The ordered pairs for $$g(x)$$ are $$(0, 2)$$, $$(1, 3)$$, $$(4, 4)$$, and $$(9, 5)$$.

**step4** Graphing the Functions

To graph these functions, we would plot the calculated ordered pairs on a rectangular coordinate system.
- For $$f(x)$$, we would plot the points $$(0, 0)$$, $$(1, 1)$$, $$(4, 2)$$, and $$(9, 3)$$. Then, we would draw a smooth curve starting from $$(0,0)$$ and passing through these points.
- For $$g(x)$$, we would plot the points $$(0, 2)$$, $$(1, 3)$$, $$(4, 4)$$, and $$(9, 5)$$. Then, we would draw a smooth curve starting from $$(0,2)$$ and passing through these points.
Both graphs should only exist for $$x \geq 0$$ because square roots of negative numbers are not real numbers. (Note: As a mathematician interacting through text, I cannot visually display the graph, but these are the instructions to create it.)

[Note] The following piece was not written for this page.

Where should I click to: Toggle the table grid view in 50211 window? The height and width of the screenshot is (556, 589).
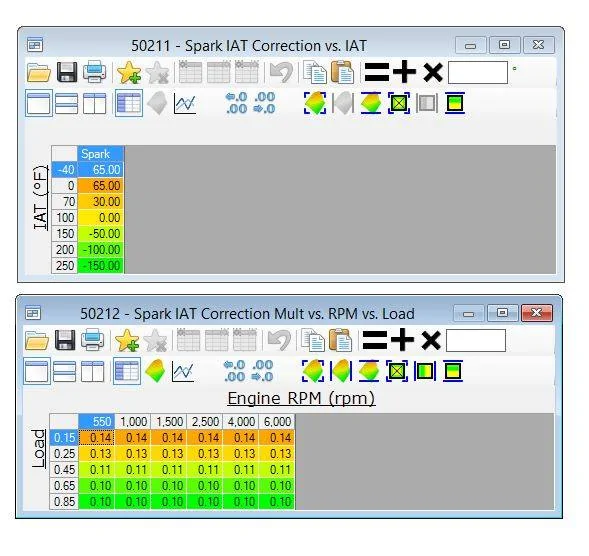[129, 103]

**step5** Describing the Relationship between the Graphs

Now, we will compare the ordered pairs of $$f(x)$$ and $$g(x)$$ to understand their relationship:
- For $$x=0$$: $$f(x)$$ is 0 and $$g(x)$$ is 2. The $$y$$ value for $$g(x)$$ is $$2-0=2$$ units greater than for $$f(x)$$.
- For $$x=1$$: $$f(x)$$ is 1 and $$g(x)$$ is 3. The $$y$$ value for $$g(x)$$ is $$3-1=2$$ units greater than for $$f(x)$$.
- For $$x=4$$: $$f(x)$$ is 2 and $$g(x)$$ is 4. The $$y$$ value for $$g(x)$$ is $$4-2=2$$ units greater than for $$f(x)$$.
- For $$x=9$$: $$f(x)$$ is 3 and $$g(x)$$ is 5. The $$y$$ value for $$g(x)$$ is $$5-3=2$$ units greater than for $$f(x)$$.
We observe that for every given $$x$$ value, the $$y$$ value for $$g(x)$$ is consistently 2 more than the $$y$$ value for $$f(x)$$. This means that the graph of $$g(x)$$ is the graph of $$f(x)$$ shifted upwards by 2 units.